A line below contains "Task: Click the bell", and a later one contains "Click the Próg". Repeat both, with every line between them, exactly.

Stored records

+ + + +

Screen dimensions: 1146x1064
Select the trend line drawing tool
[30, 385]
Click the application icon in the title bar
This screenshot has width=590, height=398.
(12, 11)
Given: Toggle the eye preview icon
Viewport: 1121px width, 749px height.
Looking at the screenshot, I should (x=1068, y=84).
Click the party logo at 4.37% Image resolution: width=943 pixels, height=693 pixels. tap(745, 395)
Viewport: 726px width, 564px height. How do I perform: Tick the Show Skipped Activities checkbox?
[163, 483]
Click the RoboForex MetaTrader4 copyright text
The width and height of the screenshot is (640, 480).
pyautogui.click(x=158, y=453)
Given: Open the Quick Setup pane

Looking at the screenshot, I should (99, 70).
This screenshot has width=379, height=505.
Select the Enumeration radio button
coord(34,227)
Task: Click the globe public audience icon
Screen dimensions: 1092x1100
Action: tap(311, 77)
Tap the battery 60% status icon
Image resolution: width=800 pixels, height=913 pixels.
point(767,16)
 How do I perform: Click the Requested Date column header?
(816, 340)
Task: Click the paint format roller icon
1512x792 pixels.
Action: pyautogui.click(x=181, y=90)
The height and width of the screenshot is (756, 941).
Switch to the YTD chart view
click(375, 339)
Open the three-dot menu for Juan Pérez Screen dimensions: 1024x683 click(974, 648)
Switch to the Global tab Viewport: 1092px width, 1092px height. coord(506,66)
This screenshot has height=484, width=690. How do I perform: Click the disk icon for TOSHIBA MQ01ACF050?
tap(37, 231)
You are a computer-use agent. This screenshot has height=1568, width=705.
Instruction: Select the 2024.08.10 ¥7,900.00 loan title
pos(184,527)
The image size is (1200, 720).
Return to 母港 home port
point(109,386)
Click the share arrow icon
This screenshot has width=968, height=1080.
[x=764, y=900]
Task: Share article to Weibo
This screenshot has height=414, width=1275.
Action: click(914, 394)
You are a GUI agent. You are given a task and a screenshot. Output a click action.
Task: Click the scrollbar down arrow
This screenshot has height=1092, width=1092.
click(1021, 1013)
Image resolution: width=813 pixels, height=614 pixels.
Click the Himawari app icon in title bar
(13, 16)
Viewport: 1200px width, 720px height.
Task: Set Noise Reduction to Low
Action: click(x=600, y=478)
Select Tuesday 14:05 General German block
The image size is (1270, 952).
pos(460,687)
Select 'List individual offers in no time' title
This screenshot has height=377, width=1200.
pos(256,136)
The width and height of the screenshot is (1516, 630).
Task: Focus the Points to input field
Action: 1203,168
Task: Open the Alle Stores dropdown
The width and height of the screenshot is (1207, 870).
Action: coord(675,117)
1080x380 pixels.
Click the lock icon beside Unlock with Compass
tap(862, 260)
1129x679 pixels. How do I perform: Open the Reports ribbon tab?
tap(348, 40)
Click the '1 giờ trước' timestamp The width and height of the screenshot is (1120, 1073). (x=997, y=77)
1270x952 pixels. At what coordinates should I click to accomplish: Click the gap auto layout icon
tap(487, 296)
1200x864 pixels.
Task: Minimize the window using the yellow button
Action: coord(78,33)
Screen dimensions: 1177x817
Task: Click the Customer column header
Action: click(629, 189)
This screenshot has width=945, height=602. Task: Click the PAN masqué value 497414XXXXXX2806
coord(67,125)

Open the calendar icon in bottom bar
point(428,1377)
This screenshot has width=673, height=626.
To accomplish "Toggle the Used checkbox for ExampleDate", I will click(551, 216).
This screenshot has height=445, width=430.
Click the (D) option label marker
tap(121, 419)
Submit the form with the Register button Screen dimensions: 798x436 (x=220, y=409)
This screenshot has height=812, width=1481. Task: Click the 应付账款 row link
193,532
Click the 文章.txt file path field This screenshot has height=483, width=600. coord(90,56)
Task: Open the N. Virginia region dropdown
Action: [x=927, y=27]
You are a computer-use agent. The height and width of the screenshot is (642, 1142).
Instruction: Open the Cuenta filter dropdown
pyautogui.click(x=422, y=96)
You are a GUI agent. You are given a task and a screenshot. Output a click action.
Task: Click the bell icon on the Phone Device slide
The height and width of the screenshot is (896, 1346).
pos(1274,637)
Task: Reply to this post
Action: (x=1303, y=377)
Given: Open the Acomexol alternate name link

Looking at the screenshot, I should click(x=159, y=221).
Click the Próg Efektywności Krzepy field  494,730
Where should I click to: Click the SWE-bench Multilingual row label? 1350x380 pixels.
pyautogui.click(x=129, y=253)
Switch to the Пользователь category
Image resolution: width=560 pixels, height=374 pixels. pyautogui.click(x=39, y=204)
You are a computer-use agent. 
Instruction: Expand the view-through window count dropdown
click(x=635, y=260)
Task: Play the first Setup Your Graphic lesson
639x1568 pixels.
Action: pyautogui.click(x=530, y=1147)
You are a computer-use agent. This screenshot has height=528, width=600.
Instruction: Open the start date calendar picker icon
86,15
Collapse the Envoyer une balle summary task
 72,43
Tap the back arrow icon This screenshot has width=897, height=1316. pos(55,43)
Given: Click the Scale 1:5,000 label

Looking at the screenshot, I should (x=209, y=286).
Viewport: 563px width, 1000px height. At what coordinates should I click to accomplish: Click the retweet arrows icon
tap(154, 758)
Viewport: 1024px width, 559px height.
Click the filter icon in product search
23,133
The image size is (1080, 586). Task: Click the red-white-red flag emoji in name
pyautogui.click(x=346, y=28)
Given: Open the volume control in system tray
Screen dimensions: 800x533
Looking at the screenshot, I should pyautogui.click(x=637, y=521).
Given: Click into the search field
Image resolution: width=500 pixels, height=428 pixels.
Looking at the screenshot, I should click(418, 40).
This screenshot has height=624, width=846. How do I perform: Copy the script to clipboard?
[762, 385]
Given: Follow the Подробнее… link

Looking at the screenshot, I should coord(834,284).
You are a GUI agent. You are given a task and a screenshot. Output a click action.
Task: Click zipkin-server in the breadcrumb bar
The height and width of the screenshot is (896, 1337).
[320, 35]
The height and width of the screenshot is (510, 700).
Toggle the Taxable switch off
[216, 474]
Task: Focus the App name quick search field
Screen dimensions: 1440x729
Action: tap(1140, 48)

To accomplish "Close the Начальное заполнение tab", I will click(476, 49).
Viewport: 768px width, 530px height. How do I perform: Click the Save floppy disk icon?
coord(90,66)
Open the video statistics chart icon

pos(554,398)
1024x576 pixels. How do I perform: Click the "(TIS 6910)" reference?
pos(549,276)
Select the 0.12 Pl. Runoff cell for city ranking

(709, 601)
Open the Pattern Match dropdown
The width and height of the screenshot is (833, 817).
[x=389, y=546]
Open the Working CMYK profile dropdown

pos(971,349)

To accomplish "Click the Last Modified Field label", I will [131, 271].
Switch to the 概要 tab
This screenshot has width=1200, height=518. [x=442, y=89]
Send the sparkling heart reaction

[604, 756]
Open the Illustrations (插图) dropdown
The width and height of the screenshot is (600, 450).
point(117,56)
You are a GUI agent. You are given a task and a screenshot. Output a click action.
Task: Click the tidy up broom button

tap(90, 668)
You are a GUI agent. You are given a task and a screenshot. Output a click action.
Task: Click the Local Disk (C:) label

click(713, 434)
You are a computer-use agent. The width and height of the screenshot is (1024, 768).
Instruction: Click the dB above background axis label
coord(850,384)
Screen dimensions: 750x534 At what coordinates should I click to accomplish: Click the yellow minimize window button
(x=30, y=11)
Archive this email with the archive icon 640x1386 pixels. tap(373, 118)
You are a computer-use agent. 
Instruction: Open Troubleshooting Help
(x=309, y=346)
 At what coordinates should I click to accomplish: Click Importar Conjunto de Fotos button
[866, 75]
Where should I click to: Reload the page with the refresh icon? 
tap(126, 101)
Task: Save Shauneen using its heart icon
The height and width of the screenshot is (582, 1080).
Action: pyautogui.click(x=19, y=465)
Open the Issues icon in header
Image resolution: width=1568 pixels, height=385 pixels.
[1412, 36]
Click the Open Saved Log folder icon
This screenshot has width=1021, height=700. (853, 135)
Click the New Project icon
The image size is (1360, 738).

+ + + +

> _Answer below_:
Task: Click the bell icon on the Phone Device slide
The height and width of the screenshot is (896, 1346).
pos(1274,637)
Task: Reply to this post
Action: (x=1303, y=377)
Given: Open the Acomexol alternate name link

Looking at the screenshot, I should click(x=159, y=221).
Click the Próg Efektywności Krzepy field  494,730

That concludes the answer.